Aperçu et épidémiologie

Les acides aminés à chaîne ramifiée (BCAA) – leucine, isoleucine et valine – sont des nutriments essentiels qui constituent 35 à 40 % des protéines du muscle squelettique et servent de donneurs d’azote pour la synthèse hépatique de l’urée. Dans les maladies hépatiques chroniques (CLD), en particulier la cirrhose décompensée, les taux plasmatiques de BCAA diminuent en raison d'une absorption hépatique réduite, d'une augmentation du catabolisme périphérique et d'une synthèse altérée des acides aminés liés à l'albumine. Le code de la Classification internationale des maladies, 10e révision (CIM‑10) pour « Cirrhose du foie sans mention d'alcool » est K74.60 ; pour « Cirrhose du foie due à l'alcool » K70.30.

À l’échelle mondiale, la prévalence de la MPC est de 2,8 % (≈176 millions d’adultes) en 2022, avec la charge la plus élevée en Asie de l’Est (3,5 %) et en Afrique subsaharienne (3,2 %). Aux États-Unis, la National Health and Nutrition Examination Survey (NHANES) 2017-2020 a rapporté une prévalence de cirrhose de 0,85 % (IC à 95 % : 0,78-0,92 %). La répartition par âge culmine entre 55 et 64 ans (incidence de 1,9 % pour 1 000 années-personnes) et est 1,4 fois plus élevée chez les hommes que chez les femmes. Les disparités raciales montrent que les adultes hispaniques connaissent une incidence 1,6 fois plus élevée que les Blancs non hispaniques (p < 0,01).

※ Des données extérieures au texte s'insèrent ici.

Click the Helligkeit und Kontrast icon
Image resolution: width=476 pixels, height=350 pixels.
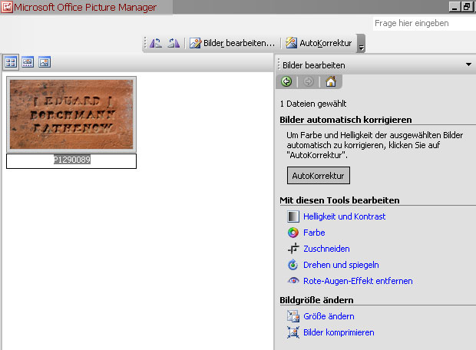(x=293, y=216)
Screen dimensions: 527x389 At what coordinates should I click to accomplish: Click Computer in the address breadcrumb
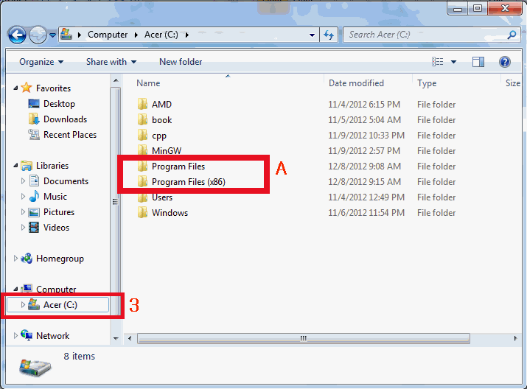107,35
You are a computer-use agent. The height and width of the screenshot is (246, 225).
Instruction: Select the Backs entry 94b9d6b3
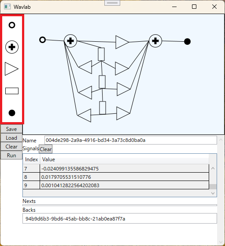(75, 219)
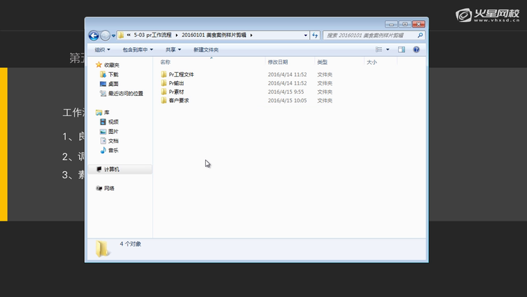Click the refresh button beside address bar
Image resolution: width=527 pixels, height=297 pixels.
click(x=315, y=35)
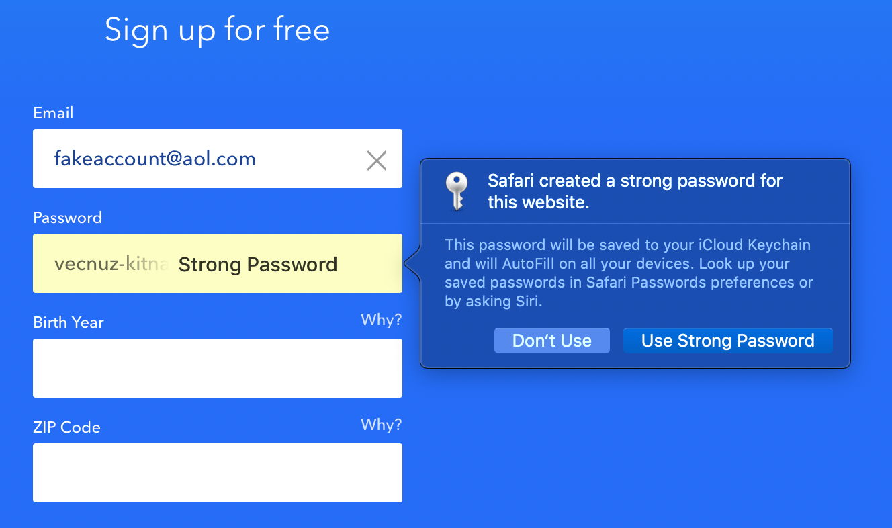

Sur le plan économique, le CLD représente 32 milliards de dollars de dépenses directes de santé par an aux États-Unis, auxquels s'ajoutent 15 milliards de dollars de coûts indirects dus à la perte de productivité. Les facteurs de risque modifiables incluent la consommation d'alcool > 30 g/jour (RR = 2,5), l'infection par le virus de l'hépatite C (RR = 3,1) et la stéatose hépatique non alcoolique (NAFLD) avec un IMC ≥ 30 kg/m² (RR = 2,8). Les facteurs non modifiables comprennent l'âge > 60 ans (RR = 1,9) et le sexe masculin (RR = 1,4).

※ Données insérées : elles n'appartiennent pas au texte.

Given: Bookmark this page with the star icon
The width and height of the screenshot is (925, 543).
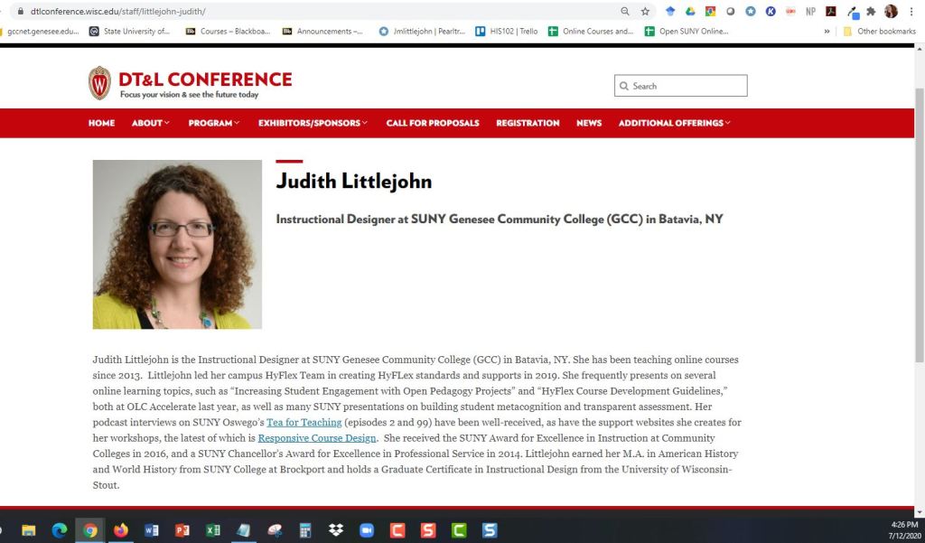Looking at the screenshot, I should pyautogui.click(x=644, y=12).
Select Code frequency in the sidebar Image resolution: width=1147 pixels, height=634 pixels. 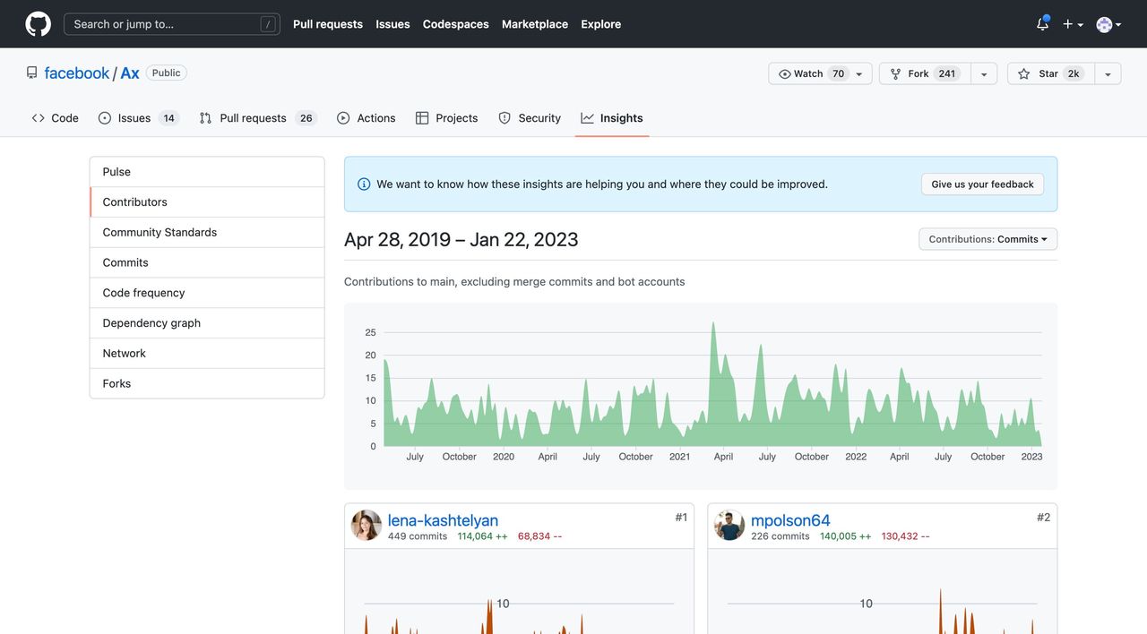(143, 293)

La malnutrition, définie par les critères de la Société européenne de nutrition clinique et de métabolisme (ESPEN) comme une perte de poids > 10 % sur 6 mois ou un IMC < 22 kg/m², est présente chez 55 % des patients cirrhotiques ambulatoires et 78 % des patients hospitalisés. Un déficit en BCAA est spécifiquement documenté chez 62 % des patients atteints de la maladie de Child‑Pugh de classe B ou C, soulignant sa pertinence clinique.

Physiopathologie

Dans les hépatocytes sains, les BCAA subissent une transamination par l'aminotransférase à chaîne ramifiée (BCAT) en acides α-céto-acides à chaîne ramifiée (BCKA), suivie d'une décarboxylation oxydative via le complexe α-céto-acide déshydrogénase à chaîne ramifiée (BCKDH). La cirrhose réduit l’activité hépatique du BCAT de 38 % (p<0,001) et celle de la BCKDH de 45 % (p<0,001), conduisant à une accumulation systémique de BCAA dans la circulation porte mais à une déplétion paradoxale du muscle squelettique due à une régulation positive de la BCAT musculaire (↑22 %).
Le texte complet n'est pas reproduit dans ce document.